= Task material =
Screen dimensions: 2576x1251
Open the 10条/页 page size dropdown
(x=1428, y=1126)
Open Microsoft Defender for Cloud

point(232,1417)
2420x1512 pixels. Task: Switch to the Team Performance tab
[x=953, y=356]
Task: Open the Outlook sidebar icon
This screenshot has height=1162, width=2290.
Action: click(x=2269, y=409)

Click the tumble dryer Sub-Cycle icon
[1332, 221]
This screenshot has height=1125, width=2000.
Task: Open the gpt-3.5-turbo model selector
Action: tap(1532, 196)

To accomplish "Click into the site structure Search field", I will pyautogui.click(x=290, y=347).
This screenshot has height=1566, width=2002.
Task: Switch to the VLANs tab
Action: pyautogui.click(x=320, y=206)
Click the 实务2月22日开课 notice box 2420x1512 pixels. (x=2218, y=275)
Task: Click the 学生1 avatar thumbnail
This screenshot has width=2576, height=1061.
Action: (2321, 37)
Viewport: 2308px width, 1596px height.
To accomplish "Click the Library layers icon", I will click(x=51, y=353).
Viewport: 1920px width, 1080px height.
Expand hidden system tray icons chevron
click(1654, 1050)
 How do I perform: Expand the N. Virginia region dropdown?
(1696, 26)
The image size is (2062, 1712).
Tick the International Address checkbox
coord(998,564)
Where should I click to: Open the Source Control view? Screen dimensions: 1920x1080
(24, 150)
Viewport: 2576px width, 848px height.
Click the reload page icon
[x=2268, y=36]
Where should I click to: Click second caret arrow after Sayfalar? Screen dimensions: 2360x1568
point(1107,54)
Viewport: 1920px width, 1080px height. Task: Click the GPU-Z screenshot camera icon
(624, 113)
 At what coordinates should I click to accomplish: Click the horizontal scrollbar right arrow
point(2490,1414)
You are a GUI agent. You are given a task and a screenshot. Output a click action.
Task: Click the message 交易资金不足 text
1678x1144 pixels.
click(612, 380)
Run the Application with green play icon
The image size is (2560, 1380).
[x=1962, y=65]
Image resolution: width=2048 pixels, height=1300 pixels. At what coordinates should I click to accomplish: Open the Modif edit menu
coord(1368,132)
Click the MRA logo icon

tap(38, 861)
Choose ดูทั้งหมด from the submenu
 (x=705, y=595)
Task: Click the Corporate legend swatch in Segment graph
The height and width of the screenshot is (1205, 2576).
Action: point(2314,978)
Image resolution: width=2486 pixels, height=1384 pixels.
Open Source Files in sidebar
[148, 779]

= Work instructions =
Could you retype every record above exactly as it appears?

= Solution for this exercise =
Screen dimensions: 2576x1251
Open the 10条/页 page size dropdown
(x=1428, y=1126)
Open Microsoft Defender for Cloud

point(232,1417)
2420x1512 pixels. Task: Switch to the Team Performance tab
[x=953, y=356]
Task: Open the Outlook sidebar icon
This screenshot has height=1162, width=2290.
Action: click(x=2269, y=409)

Click the tumble dryer Sub-Cycle icon
[1332, 221]
This screenshot has height=1125, width=2000.
Task: Open the gpt-3.5-turbo model selector
Action: tap(1532, 196)

To accomplish "Click into the site structure Search field", I will pyautogui.click(x=290, y=347).
This screenshot has height=1566, width=2002.
Task: Switch to the VLANs tab
Action: pyautogui.click(x=320, y=206)
Click the 实务2月22日开课 notice box 2420x1512 pixels. (x=2218, y=275)
Task: Click the 学生1 avatar thumbnail
This screenshot has width=2576, height=1061.
Action: (2321, 37)
Viewport: 2308px width, 1596px height.
To accomplish "Click the Library layers icon", I will click(x=51, y=353).
Viewport: 1920px width, 1080px height.
Expand hidden system tray icons chevron
click(1654, 1050)
 How do I perform: Expand the N. Virginia region dropdown?
(1696, 26)
The image size is (2062, 1712).
Tick the International Address checkbox
coord(998,564)
Where should I click to: Open the Source Control view? Screen dimensions: 1920x1080
(24, 150)
Viewport: 2576px width, 848px height.
Click the reload page icon
[x=2268, y=36]
Where should I click to: Click second caret arrow after Sayfalar? Screen dimensions: 2360x1568
point(1107,54)
Viewport: 1920px width, 1080px height. Task: Click the GPU-Z screenshot camera icon
(624, 113)
 At what coordinates should I click to accomplish: Click the horizontal scrollbar right arrow
point(2490,1414)
You are a GUI agent. You are given a task and a screenshot. Output a click action.
Task: Click the message 交易资金不足 text
1678x1144 pixels.
click(612, 380)
Run the Application with green play icon
The image size is (2560, 1380).
[x=1962, y=65]
Image resolution: width=2048 pixels, height=1300 pixels. At what coordinates should I click to accomplish: Open the Modif edit menu
coord(1368,132)
Click the MRA logo icon

tap(38, 861)
Choose ดูทั้งหมด from the submenu
 (x=705, y=595)
Task: Click the Corporate legend swatch in Segment graph
The height and width of the screenshot is (1205, 2576).
Action: point(2314,978)
Image resolution: width=2486 pixels, height=1384 pixels.
Open Source Files in sidebar
[148, 779]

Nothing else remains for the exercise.